Priority for Public Transportation


 


Intelligent Transportation Systems


            Intelligent transportation systems are information technologies that, when implemented in vehicles, on roadways, or centrally, can lead to vast savings in journey time, improved driver safety and convenience, and significant reductions in energy consumption and pollution (White 2002). Among the capabilities of current and future ITS technologies are the following:



  • Traffic can be managed on the main roadways of major metropolitan areas through (1) control of road junctions and access to major routes, (2) rapid detection of and responses to incidents, and (3) communication of advice to drivers and passengers about traffic conditions (White 2002).

  • A wide variety of information systems can be available to travelers. Drivers and passengers receive certain information by means of either eye-level ‘heads up’ displays or voice synthesizers installed within the vehicle (White 2002).

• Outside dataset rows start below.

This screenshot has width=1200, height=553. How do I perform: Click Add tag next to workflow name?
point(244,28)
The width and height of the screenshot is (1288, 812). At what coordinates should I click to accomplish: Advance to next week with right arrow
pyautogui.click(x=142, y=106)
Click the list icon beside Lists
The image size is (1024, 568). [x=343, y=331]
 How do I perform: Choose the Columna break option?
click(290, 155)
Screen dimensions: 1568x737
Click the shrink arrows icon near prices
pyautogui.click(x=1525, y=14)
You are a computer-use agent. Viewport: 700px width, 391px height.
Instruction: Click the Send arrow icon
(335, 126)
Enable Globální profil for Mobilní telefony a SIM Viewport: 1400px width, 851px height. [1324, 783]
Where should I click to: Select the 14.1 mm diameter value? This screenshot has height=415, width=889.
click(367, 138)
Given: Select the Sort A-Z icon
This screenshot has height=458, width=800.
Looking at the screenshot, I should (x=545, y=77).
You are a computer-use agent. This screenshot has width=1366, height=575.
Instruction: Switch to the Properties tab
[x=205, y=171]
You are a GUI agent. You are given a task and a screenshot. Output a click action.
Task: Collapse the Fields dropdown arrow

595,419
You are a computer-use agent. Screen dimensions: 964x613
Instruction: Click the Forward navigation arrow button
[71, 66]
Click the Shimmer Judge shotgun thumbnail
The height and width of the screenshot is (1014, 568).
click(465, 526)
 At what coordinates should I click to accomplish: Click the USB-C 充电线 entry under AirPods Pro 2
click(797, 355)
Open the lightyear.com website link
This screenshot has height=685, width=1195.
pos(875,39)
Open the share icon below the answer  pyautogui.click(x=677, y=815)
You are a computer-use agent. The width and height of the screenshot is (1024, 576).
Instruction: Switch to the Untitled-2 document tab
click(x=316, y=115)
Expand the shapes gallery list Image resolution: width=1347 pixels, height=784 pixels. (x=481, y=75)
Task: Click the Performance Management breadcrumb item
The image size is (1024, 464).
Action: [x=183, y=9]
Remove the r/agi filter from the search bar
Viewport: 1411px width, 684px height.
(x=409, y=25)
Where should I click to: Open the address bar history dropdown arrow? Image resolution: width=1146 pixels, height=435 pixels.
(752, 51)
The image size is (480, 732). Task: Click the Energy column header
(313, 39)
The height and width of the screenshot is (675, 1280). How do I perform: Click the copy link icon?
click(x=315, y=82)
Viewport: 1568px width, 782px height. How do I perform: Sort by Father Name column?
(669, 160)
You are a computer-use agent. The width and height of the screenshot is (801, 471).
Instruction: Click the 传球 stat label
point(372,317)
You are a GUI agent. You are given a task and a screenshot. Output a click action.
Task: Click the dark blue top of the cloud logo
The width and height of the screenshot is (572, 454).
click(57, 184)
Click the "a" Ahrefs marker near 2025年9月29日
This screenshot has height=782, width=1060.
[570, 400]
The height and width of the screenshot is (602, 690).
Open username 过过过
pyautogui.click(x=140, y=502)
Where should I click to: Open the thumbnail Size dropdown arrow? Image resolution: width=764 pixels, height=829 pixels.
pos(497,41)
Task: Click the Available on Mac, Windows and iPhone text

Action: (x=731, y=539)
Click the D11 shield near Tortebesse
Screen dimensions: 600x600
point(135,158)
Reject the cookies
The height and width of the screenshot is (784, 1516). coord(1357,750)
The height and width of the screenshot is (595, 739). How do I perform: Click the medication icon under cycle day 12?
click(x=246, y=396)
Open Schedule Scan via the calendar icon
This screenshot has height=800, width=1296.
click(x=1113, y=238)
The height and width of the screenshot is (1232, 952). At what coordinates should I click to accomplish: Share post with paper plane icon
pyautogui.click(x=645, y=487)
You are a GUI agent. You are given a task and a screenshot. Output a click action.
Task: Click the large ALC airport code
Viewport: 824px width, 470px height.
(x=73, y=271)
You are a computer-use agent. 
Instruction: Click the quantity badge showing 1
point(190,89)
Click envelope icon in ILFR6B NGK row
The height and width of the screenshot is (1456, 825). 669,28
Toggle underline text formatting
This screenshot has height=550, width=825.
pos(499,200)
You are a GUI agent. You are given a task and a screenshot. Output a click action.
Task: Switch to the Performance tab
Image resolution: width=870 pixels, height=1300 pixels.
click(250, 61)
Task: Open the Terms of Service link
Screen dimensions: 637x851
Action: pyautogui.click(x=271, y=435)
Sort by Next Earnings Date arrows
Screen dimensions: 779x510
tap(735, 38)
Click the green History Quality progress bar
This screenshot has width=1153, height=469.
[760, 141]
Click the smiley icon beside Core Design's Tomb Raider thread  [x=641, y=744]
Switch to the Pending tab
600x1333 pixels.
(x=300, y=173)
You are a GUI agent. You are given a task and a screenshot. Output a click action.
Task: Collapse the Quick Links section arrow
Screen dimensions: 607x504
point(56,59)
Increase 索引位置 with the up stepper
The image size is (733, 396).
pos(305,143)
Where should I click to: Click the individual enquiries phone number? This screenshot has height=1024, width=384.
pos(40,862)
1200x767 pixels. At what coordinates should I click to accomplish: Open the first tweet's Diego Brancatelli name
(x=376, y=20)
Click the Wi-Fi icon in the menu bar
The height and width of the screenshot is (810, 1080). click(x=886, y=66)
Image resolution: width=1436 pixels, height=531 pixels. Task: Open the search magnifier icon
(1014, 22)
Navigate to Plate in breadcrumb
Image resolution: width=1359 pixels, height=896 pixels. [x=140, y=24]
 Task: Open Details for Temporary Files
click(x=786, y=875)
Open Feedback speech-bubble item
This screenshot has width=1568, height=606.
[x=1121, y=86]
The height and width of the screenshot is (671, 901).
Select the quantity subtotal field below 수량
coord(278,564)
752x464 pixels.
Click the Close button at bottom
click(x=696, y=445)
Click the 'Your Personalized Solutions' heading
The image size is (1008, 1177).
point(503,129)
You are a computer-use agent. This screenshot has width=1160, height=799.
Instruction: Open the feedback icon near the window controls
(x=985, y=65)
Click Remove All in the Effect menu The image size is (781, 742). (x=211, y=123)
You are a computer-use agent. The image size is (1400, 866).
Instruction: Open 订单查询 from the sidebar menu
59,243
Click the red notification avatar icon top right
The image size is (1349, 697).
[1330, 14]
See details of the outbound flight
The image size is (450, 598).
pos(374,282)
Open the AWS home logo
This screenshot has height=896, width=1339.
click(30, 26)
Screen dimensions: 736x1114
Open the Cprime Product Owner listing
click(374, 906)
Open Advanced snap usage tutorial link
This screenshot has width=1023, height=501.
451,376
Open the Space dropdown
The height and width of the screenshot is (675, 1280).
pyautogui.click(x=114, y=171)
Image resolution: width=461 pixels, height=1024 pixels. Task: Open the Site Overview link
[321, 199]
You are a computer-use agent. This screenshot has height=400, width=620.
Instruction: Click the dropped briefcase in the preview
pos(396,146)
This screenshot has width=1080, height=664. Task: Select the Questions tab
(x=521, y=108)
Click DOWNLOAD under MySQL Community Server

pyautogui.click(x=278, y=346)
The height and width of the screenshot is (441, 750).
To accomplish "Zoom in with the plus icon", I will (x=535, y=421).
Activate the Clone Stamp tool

  • Drivers can be automatically alerted to the proximity of other vehicles or obstacles. Under some advanced ITS technologies, automatic steering and intervehicle spacing control both facilitate collision avoidance and dramatically increase highway throughput (White 2002).

  • Commercial vehicle operators can receive regulatory documents for multiple states in a single transaction. They can also undergo automatic weight checking without having to stop (White 2002).

  • Continuous monitoring of the physical state of the road itself–as well as of bridges, tunnels, and the like–with early warnings of deterioration or structural weaknesses can be carried out through a network of probes embedded in the physical infrastructure (White 2002).


 


Priority Schemes and Systems for Buses


            Priority systems are typically provided for buses, light rail and to a lesser degree heavy rail. Traditional priority schemes for public transportation has been provided through physical measures such as bus lanes, intended to allow priority vehicles by-pass traffic congestion. Because of technological developments, priority systems have become more effective and efficient in assisting public transport vehicles by influencing the operation of signalised junctions, and allow local authorities to manage the road network as a whole (www.dft.gov.uk).


            A case for bus priority is made first of the grounds that buses should not suffer adverse effects from management schemes. As a wider policy, buses can be made more attractive, for example by permitting them to use direct route via contra-flow lane when other traffic is re-routed around a one-way system. They can thus retain more passengers. In conditions of scarce road space, giving priority to the most efficient users of that space (buses) may reduce total travel time within the network.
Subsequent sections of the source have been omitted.